Economic Viability Assessment
Assessing the economic viability of pay zones in petroleum geology hinges on whether the net pay thickness and quality can support a positive net present value (NPV) for the project, ensuring that revenues from hydrocarbon recovery exceed all associated costs over the reservoir's life. Key criteria include achieving an NPV greater than zero, which depends on factors such as the break-even oil price—typically calculated based on drilling costs ranging from $5 million to $20 million per well and expected recovery efficiency of 20-40% in conventional reservoirs. For instance, thinner pay intervals may require higher commodity prices to offset upfront capital expenditures, making the assessment sensitive to assumptions about production rates and discount rates. Geological risk factors significantly influence viability, such as thin net pay zones, which elevate the probability of dry holes and reduce overall project success rates in exploratory drilling. In contrast, market risks arise from volatility in commodity prices, which can dynamically adjust economic cutoffs; for example, as of 2023, a drop in oil prices below approximately $50-60 per barrel may render marginal pay zones uneconomical in many U.S. basins, prompting operators to revise development thresholds.38 These risks are often quantified through probabilistic models that integrate uncertainty in pay distribution with price forecasts from sources like the U.S. Energy Information Administration. Decision-making tools for ranking prospects incorporate pay thickness contour maps with capital expenditure (CAPEX) and operating expenditure (OPEX) models, allowing for scenario analysis to prioritize fields with the highest internal rate of return (IRR). Such integrated approaches, often implemented in software like Petrel or Eclipse, enable geologists and economists to simulate outcomes under varying pay scenarios, ensuring only viable prospects advance to full-field development.

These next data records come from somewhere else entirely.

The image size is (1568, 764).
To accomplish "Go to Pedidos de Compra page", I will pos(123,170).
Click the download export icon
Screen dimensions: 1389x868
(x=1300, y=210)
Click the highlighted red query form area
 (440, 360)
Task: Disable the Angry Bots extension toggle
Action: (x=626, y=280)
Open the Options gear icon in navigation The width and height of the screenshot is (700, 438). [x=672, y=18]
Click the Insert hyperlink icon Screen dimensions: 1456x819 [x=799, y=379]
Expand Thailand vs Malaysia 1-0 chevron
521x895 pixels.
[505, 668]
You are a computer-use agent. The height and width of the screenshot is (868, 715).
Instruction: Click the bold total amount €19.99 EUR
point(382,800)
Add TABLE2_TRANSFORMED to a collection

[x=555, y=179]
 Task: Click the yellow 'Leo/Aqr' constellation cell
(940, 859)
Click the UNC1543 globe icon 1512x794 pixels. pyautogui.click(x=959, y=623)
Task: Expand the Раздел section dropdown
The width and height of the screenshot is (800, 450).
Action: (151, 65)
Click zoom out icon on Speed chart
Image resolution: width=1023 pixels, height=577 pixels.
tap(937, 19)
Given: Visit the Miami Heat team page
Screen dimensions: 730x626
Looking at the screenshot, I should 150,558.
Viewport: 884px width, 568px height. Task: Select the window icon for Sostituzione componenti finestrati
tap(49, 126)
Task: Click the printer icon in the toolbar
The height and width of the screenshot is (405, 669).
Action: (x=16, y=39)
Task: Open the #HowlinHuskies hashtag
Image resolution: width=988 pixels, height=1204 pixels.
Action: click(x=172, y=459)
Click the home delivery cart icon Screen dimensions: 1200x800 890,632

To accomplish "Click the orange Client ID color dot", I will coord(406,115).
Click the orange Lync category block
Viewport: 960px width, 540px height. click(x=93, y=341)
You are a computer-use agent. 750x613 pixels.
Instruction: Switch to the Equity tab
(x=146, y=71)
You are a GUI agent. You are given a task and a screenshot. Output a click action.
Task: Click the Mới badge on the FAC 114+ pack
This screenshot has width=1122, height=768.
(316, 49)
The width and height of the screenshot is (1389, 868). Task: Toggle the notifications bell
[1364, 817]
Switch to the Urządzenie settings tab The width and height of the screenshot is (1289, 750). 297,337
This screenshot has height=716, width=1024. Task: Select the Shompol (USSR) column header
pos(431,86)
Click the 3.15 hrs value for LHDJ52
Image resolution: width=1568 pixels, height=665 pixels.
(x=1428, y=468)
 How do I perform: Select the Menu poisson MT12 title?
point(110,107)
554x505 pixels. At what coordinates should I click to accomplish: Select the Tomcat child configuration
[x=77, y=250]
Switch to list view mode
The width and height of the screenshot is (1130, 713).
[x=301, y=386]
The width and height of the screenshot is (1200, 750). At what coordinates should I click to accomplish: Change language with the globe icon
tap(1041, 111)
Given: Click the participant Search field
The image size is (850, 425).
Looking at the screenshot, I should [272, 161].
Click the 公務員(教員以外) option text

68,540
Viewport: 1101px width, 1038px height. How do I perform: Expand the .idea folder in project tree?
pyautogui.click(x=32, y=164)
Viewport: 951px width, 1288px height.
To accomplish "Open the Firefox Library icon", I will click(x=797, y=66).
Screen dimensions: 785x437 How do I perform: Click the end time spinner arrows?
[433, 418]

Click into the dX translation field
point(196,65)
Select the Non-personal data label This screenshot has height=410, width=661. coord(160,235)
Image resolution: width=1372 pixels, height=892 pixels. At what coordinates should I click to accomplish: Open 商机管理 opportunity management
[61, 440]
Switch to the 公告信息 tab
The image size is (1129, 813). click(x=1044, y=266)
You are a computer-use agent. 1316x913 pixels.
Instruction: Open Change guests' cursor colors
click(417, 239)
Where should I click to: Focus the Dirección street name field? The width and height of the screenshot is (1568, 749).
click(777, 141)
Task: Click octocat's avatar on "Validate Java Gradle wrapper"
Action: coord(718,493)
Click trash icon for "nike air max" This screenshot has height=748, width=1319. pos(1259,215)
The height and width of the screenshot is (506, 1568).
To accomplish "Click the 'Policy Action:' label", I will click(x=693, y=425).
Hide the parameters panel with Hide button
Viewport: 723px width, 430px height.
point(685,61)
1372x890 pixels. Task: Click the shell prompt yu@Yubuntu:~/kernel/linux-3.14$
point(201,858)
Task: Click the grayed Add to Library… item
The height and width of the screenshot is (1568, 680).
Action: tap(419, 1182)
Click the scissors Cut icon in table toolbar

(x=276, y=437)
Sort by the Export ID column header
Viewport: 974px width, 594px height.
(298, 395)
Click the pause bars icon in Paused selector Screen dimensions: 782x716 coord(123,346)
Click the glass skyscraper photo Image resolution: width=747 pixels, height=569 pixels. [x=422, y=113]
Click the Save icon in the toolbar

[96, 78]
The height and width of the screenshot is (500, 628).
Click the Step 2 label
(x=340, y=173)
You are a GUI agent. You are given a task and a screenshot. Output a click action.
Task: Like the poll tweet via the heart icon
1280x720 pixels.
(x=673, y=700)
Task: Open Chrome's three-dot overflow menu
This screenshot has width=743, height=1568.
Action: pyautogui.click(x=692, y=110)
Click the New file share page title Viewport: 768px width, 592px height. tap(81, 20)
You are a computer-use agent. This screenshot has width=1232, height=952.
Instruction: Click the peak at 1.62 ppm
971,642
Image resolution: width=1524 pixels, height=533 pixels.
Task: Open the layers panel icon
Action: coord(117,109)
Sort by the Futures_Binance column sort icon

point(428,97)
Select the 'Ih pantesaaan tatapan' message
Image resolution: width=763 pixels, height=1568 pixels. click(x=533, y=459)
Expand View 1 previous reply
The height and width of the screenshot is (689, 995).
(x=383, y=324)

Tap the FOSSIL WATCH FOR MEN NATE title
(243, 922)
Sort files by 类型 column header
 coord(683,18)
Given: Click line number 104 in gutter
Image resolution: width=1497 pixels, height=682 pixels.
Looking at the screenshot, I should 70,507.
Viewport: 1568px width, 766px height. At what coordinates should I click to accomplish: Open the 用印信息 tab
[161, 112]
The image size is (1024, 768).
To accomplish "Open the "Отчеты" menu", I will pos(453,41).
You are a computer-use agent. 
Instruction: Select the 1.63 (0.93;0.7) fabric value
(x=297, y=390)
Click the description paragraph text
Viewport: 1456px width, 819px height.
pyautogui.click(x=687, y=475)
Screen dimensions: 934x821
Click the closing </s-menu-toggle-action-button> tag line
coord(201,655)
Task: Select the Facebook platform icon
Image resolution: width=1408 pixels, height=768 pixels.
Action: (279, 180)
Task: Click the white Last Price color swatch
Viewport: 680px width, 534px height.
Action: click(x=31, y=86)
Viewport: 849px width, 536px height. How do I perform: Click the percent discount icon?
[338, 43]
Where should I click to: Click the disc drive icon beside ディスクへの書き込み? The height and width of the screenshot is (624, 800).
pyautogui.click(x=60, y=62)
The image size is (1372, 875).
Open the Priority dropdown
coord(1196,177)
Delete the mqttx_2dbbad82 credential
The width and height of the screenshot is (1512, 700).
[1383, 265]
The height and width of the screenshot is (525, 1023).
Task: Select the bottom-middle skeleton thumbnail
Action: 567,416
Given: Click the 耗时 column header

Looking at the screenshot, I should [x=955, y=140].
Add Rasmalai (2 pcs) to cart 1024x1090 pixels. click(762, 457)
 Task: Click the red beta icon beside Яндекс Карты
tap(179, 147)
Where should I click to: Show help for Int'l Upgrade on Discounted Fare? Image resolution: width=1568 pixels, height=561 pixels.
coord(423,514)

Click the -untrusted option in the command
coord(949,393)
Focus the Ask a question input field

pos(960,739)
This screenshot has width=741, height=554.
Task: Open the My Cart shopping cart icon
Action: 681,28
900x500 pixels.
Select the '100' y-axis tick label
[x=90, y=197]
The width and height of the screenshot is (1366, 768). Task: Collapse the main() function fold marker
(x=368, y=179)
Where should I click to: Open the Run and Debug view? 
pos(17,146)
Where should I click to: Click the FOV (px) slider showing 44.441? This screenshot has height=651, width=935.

Historical Development and Examples
Origin of the Term
The term "pay" in geological contexts originated in 19th-century American mining practices, where it referred to mineral-rich deposits or "pay streaks" in ore bodies that yielded sufficient value to cover extraction costs and provide profit.39 This usage emerged prominently during the California Gold Rush era, with "pay dirt" documented as early as 1857 among miners to describe earth containing payable amounts of gold.39 Borrowed from economic geology, "pay" specifically denoted ore grades exceeding the economic threshold for viable mining, emphasizing profitability over mere presence of minerals.40 The terminology adapted to petroleum geology in the early 1900s, coinciding with the Spindletop oil discovery in Texas in 1901, where drillers identified hydrocarbon-bearing formations as "pay sand" at a depth of 1,139 feet.41 This transition reflected the shared economic imperative in resource extraction, applying the mining concept to oil-bearing strata deemed productive enough for commercial development. Historical texts from this period often employed synonyms like "pay sand" to describe porous, oil-saturated sandstones in early wells.41 The term saw widespread use in oil field reports by the 1920s. Formal distinctions such as gross versus net pay evolved in petroleum engineering literature over the mid- to late 20th century, with the Society of Petroleum Engineers (SPE), founded in 1957, contributing to standardization in reserve evaluation guidelines in subsequent decades.42 These efforts distinguished total reservoir thickness (gross pay) from the economically viable, hydrocarbon-saturated portion (net pay) after applying cutoffs for porosity, saturation, and permeability.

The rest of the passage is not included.